🤖 AI Summary
To address inherent polar distortion and boundary seam artifacts in equirectangular projection (ERP) representations of HDR environment maps estimated from single-view images, this paper proposes a panoramic lighting reconstruction method based on latent diffusion models. Our approach introduces three key innovations: (1) an ERP-aware convolutional padding module that explicitly models spherical topology to eliminate seam artifacts; (2) PanoDiT, a panoramic diffusion transformer architecture incorporating spherical-aware positional encoding and pole-adaptive attention to mitigate polar distortion; and (3) joint optimization of a latent autoencoder and an ERP-adapted diffusion prior. Evaluated on standard benchmarks, our method achieves state-of-the-art performance in both visual quality and specular reflection fidelity of reconstructed HDR environment maps.
📝 Abstract
We advance the field of HDR environment map estimation from a single-view image by establishing a novel approach leveraging the Latent Diffusion Model (LDM) to produce high-quality environment maps that can plausibly light mirror-reflective surfaces.

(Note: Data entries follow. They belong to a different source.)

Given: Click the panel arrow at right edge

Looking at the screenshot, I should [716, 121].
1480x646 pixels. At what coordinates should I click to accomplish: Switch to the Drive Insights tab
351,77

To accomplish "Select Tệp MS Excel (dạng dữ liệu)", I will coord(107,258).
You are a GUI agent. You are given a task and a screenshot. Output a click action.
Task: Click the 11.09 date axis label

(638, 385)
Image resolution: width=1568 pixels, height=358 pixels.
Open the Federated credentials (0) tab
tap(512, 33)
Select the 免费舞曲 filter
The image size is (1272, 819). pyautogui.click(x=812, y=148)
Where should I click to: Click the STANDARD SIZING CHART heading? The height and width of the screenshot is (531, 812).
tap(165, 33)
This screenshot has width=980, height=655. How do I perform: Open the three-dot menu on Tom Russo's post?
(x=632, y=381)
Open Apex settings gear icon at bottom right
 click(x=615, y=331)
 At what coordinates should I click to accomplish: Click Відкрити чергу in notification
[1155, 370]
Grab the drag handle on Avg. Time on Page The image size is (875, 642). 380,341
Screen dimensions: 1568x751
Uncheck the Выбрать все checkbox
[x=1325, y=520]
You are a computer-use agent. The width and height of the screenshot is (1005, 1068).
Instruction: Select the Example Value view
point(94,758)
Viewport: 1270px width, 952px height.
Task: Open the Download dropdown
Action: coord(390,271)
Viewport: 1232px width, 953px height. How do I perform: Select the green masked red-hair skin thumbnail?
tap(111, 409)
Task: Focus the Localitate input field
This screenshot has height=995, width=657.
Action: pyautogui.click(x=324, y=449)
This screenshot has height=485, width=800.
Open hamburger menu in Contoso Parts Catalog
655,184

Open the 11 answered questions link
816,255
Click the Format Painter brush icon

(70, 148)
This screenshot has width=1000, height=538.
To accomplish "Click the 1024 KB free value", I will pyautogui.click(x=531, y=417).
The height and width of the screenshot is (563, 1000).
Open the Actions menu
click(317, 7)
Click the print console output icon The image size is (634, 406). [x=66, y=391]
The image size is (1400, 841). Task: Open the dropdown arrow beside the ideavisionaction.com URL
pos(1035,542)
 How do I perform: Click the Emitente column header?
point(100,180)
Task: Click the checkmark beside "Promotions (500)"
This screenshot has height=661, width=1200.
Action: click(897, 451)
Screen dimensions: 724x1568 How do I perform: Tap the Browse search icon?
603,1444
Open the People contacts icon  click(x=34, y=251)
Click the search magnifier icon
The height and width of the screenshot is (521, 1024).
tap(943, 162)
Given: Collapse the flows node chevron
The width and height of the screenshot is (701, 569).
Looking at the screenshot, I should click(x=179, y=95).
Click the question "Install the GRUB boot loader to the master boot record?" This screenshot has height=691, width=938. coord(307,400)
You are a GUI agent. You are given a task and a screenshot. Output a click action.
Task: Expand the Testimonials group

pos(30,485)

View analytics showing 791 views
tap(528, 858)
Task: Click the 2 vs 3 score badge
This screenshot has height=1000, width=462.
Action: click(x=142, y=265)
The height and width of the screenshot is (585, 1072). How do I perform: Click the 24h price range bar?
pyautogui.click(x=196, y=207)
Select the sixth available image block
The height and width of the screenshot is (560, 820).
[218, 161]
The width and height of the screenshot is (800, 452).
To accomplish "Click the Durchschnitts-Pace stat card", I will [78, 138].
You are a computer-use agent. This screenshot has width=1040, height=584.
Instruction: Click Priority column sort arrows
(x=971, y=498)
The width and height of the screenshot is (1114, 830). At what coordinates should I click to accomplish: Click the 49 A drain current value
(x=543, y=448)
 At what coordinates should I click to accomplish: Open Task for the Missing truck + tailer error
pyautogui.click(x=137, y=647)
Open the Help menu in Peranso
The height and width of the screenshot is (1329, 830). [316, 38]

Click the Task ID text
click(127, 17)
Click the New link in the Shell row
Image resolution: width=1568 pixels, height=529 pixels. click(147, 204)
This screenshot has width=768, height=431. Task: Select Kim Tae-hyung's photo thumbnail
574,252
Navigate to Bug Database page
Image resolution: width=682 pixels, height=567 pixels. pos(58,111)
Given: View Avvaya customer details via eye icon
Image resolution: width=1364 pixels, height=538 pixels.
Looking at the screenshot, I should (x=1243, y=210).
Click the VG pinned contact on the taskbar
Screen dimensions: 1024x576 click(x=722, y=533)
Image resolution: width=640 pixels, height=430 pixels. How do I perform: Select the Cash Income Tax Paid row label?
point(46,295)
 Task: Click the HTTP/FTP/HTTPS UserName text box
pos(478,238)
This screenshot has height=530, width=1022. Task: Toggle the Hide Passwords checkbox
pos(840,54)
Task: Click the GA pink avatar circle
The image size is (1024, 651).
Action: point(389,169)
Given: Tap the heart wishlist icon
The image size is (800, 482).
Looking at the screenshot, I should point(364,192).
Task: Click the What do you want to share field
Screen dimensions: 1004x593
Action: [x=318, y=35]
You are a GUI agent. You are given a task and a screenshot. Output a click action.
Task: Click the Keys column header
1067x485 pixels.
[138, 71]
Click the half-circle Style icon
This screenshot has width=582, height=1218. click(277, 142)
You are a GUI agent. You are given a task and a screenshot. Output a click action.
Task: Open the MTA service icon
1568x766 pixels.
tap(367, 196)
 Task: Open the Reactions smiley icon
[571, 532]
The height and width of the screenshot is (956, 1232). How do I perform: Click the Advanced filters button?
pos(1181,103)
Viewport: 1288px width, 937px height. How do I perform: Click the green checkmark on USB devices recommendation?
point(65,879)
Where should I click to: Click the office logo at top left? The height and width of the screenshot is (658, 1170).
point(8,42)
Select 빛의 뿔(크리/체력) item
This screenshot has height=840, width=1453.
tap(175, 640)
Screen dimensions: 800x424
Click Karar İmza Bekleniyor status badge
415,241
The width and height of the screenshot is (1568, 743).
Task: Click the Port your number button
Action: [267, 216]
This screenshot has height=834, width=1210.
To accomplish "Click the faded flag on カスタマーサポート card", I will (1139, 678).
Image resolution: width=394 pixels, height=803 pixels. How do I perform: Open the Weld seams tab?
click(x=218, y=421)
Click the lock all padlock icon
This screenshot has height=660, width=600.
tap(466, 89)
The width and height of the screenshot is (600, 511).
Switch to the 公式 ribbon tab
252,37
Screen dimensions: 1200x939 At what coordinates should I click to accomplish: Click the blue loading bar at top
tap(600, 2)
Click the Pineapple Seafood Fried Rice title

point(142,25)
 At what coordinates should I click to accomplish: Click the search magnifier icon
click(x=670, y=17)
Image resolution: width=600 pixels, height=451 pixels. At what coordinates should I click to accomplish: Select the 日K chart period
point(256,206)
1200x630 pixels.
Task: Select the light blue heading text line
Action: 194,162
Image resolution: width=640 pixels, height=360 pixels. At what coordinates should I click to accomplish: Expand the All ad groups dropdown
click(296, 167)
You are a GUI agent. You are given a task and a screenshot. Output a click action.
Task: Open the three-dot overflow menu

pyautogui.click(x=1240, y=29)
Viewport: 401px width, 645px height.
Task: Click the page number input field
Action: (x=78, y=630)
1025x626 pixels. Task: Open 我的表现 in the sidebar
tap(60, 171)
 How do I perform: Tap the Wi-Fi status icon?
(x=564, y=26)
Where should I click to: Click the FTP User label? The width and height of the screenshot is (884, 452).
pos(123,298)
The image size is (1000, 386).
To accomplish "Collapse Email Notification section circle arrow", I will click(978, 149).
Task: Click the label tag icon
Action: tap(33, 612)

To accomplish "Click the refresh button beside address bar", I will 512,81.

A common issue when using the ERP representation, the format used by the vast majority of approaches, is distortions at the poles and a seam at the sides of the environment map. We remove the border seam artefact by proposing an ERP convolutional padding in the latent autoencoder. Additionally, we investigate whether adapting the diffusion network architecture to the ERP format can improve the quality and accuracy of the estimated environment map by proposing a panoramically-adapted Diffusion Transformer architecture. Our proposed PanoDiT network reduces ERP distortions and artefacts, but at the cost of image quality and plausibility. We evaluate with standard benchmarks to demonstrate that our models estimate high-quality environment maps that perform competitively with state-of-the-art approaches in both image quality and lighting accuracy.